Under the Fair Housing Act, a landlord cannot refuse a reasonable accommodation request for an assistance animal, including emotional support animals. An assistance animal is not a pet — it is an animal that works, performs tasks, or provides emotional support that alleviates the effects of a disability.14U.S. Department of Housing and Urban Development. Assistance Animals

When a tenant’s disability and need for the animal are not obvious, the landlord can ask for reliable documentation connecting the disability to the need for the animal. But the landlord cannot charge a pet deposit or pet fee for an assistance animal, demand to know the specific diagnosis, or require the animal to be certified or registered through any particular service. The only grounds for denial are narrow: the specific animal poses a direct threat to safety, would cause significant property damage that no other accommodation could prevent, or the request would impose an undue burden on the landlord.14U.S. Department of Housing and Urban Development. Assistance Animals

Prohibited Lease Terms

Illinois voids several types of lease clauses as against public policy, even if you signed the lease willingly.

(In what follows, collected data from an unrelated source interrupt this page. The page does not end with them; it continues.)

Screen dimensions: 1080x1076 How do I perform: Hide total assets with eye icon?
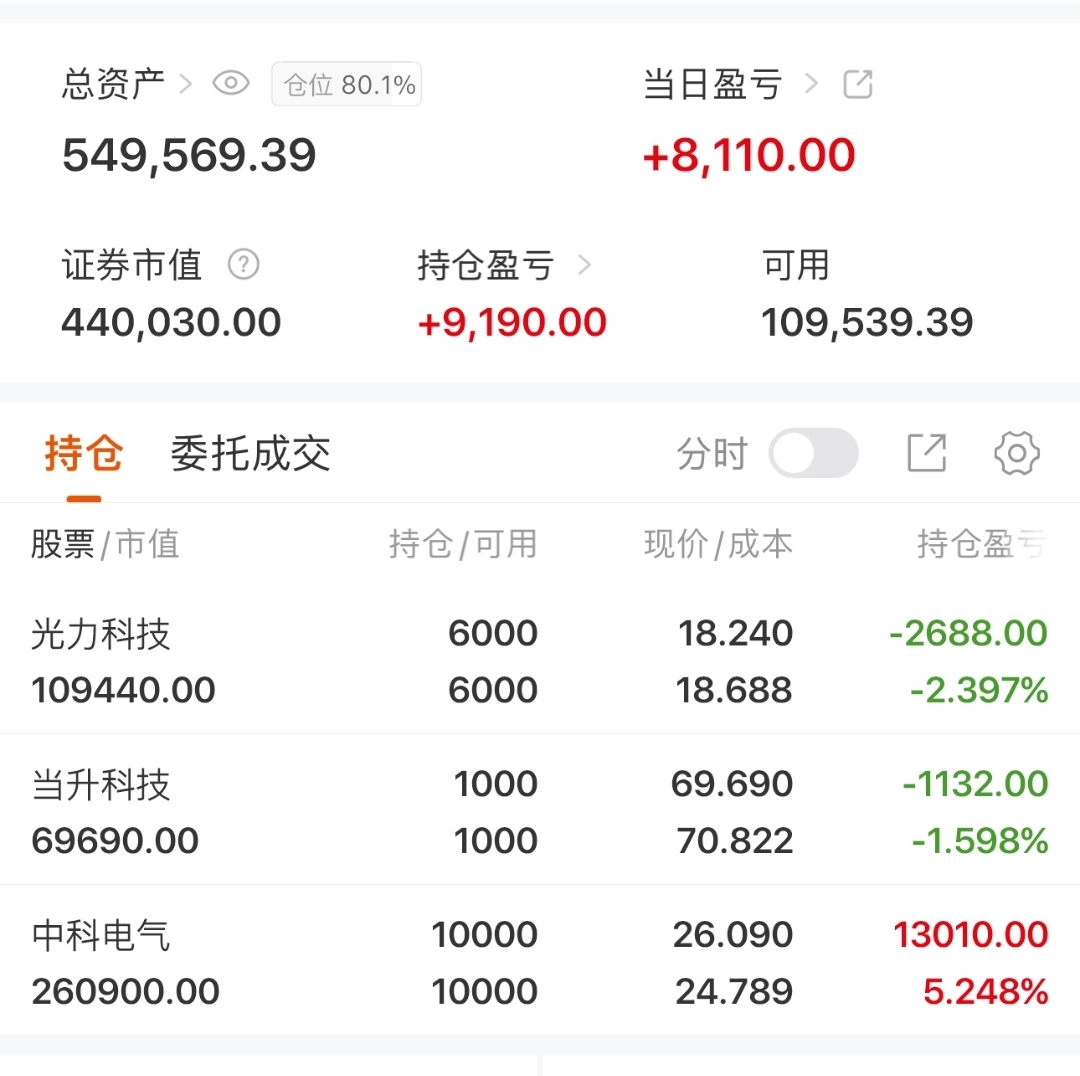[231, 84]
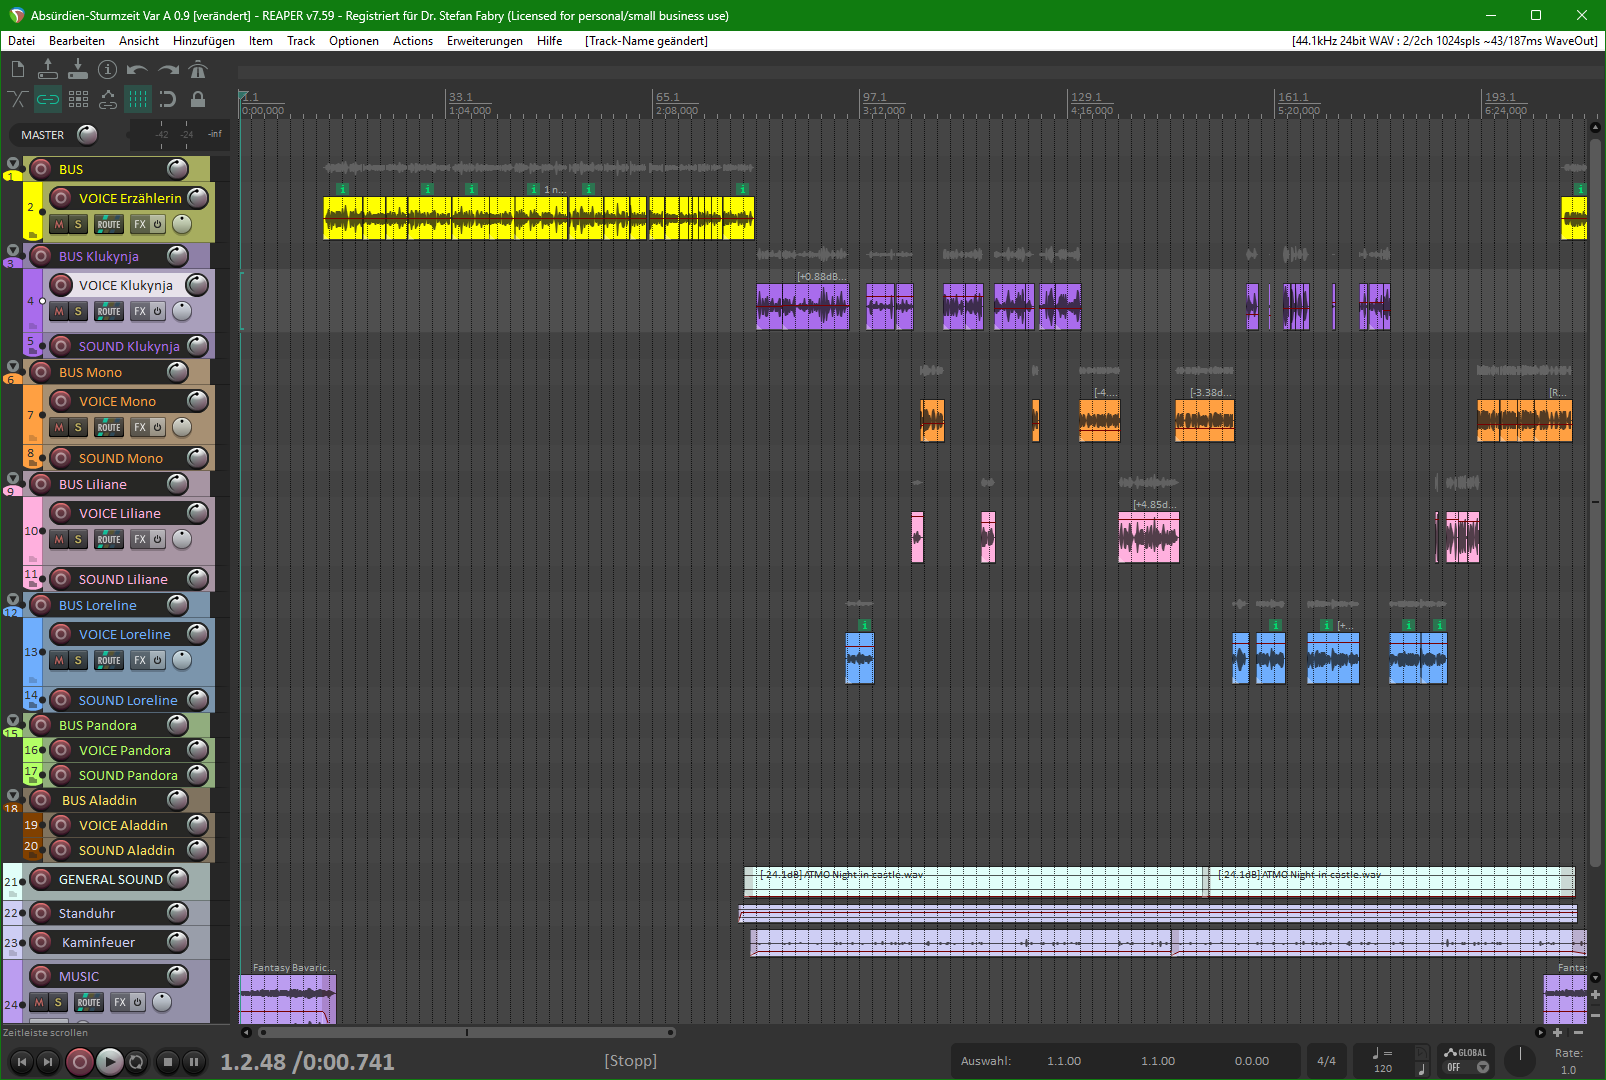1606x1080 pixels.
Task: Open the Erweiterungen menu
Action: tap(484, 41)
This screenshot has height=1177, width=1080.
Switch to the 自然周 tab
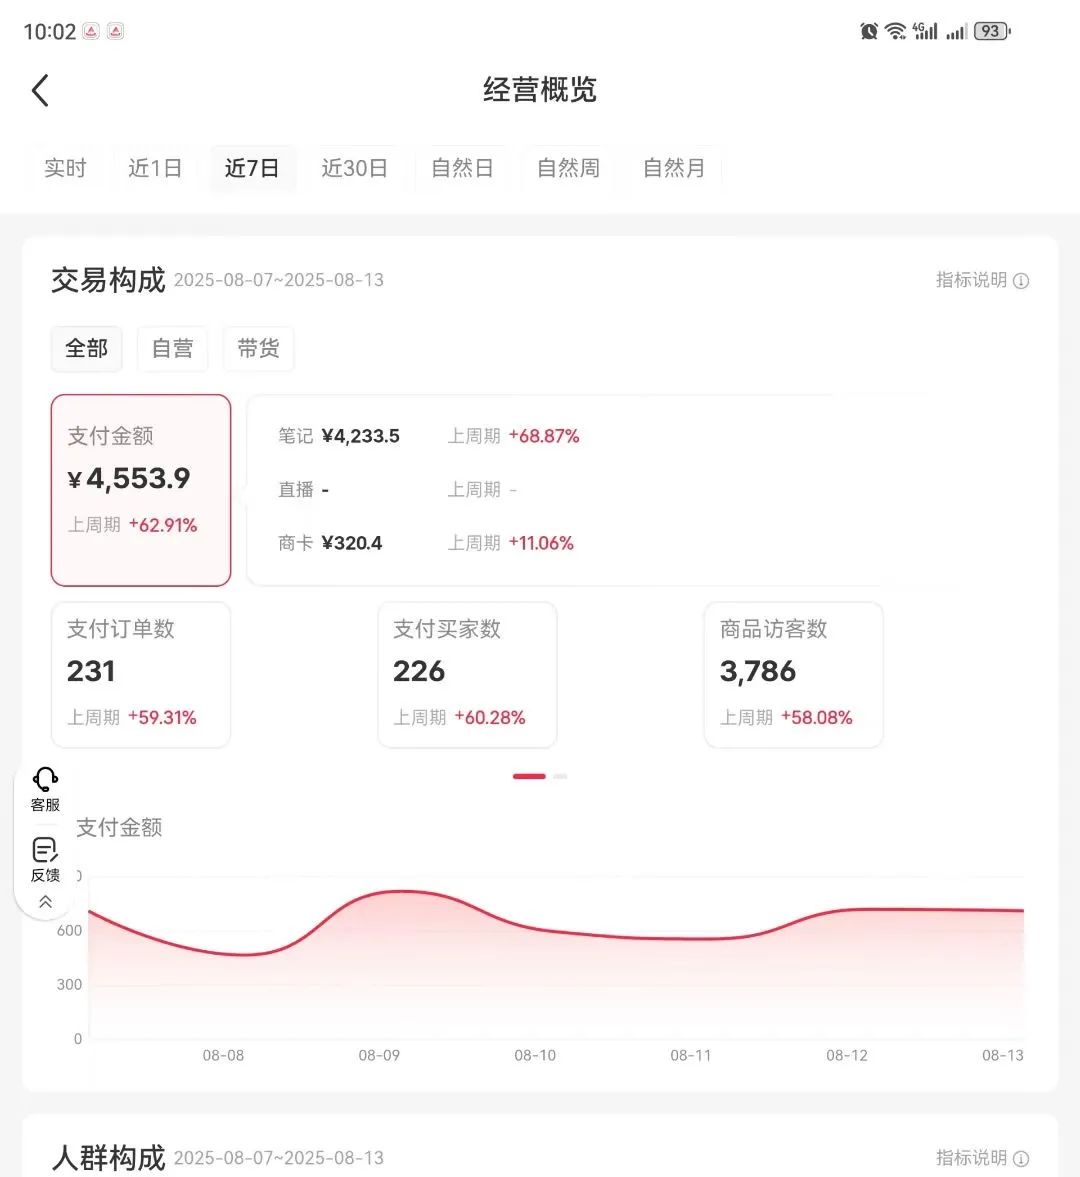click(566, 168)
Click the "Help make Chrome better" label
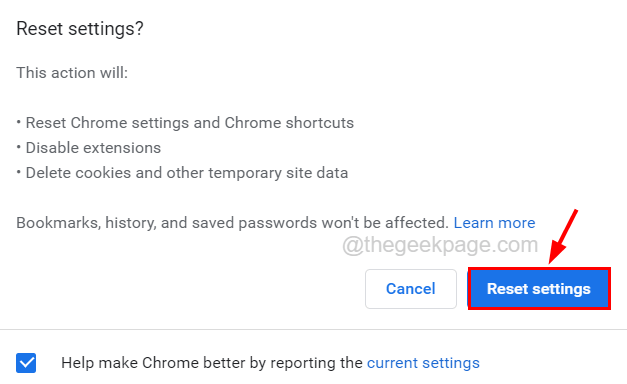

The most important one: any clause that exempts the landlord from liability for injuries caused by the landlord’s own negligence in maintaining the property is automatically unenforceable.15Justia Law. Illinois Code 765 ILCS 705 – Landlord and Tenant Act A landlord cannot contract away responsibility for keeping the building safe.

Other clauses that Illinois courts have consistently refused to enforce include provisions that waive your right to a jury trial, allow the landlord to recover attorney fees without giving you the same right, or let the landlord cancel the lease without providing an equivalent option to you. A clause waiving the implied warranty of habitability is similarly void. The presence of any of these terms in your lease does not bind you. If a dispute reaches court, a judge will simply disregard the offending clause and apply the law as written.

Rent Increase Restrictions

If you have a fixed-term lease — the standard one-year lease, for example — your landlord cannot raise your rent until the lease expires. For month-to-month tenancies, the landlord must give you at least 30 days’ written notice before a rent increase takes effect. For week-to-week arrangements, the minimum notice is seven days.16Illinois Attorney General. Landlord and Tenant Rights and Laws Illinois does not have statewide rent control, so there is no cap on how much the rent can go up. But the notice requirement is firm — a landlord who tries to raise your rent without proper written notice has not legally changed the terms of your tenancy.